Vi è infine un terzo livello dissonante: il servizio che attualmente sul territorio assicura gratis cure di prossimità e continuità alle fasce più deboli della popolazione è l'assistenza primaria, sulla quale pendono da anni giudizi impietosi e squalificanti, per inefficienza, inefficacia, scarsa professionalità, responsabilità per gli esiti della pandemia, l’affollamento dei PS, l’eccesso di prescrizioni inappropriate e il prevedibile flop delle case di comunità (nella lista manca solo il riscaldamento climatico). D’altra parte, non c’è niente di più facile che prendere di mira la proverbiale CR, ovvero i peones che in quanto “generici” non-specialisti scontano uno storico deficit di immagine pubblica, status e riconoscimento sociale, come lascito dell’epoca mutualistica descritto in modo pittoresco da JT Hart all’inizio degli anni Ottanta.
All'apice della piramide ci sono tutte le cose migliori della medicina: il prestigio, la consapevolezza di essere un bravissimo medico e di incontrare malattie interessanti e fuori dal comune e, forse più interessanti dei malati stessi, poiché si esercita il potere sui medici più giovani e sulle infermiere che fanno il lavoro più faticoso. Alla base della piramide, invece, ci sono gli angeli caduti ossia i medici generici immersi nei disturbi cronici del volgo che non hanno nessuno a cui dare ordini, salvo forse i pazienti, ma se lo fanno gli ingrati pazienti se ne vanno da un altro medico che sta alla base della piramide.

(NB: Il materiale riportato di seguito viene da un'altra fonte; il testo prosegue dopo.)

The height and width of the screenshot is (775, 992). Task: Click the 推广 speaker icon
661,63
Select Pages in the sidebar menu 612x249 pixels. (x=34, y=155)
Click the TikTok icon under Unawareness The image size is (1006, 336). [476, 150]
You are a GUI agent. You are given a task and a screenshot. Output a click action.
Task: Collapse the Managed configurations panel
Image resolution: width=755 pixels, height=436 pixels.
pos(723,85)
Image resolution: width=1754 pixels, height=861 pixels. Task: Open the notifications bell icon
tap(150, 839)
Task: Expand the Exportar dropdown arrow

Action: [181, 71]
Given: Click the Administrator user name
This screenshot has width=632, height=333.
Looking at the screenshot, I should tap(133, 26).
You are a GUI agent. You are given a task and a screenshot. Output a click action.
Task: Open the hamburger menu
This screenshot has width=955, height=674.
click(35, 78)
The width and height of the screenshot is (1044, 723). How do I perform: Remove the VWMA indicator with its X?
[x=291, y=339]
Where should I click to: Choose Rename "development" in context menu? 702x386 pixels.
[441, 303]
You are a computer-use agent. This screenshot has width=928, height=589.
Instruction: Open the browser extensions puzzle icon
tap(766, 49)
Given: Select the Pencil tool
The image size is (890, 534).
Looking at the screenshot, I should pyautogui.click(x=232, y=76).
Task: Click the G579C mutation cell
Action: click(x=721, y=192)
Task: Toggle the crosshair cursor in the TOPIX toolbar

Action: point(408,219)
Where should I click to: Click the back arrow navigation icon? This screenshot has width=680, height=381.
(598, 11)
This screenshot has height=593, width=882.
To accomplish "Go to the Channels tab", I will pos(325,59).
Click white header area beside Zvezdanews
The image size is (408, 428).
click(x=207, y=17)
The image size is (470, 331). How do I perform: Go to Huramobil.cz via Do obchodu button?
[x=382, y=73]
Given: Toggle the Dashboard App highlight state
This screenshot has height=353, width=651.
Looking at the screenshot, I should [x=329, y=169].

L’effetto perverso di queste dinamiche accentua la crisi vocazionale e disincentiva l’accesso al corso di formazione per coprire i buchi di organico conseguenti all’ondata di pensionamenti del prossimo triennio. Non è difficile immaginare chi nei prossimi anni pagherà il fio delle carenze destinate a lasciare privi di assistenza primaria milioni di cittadini, abbandonati a se stessi senza un medico di riferimento, in particolare coloro che la costituzione formale dovrebbe tutelare prioritariamente.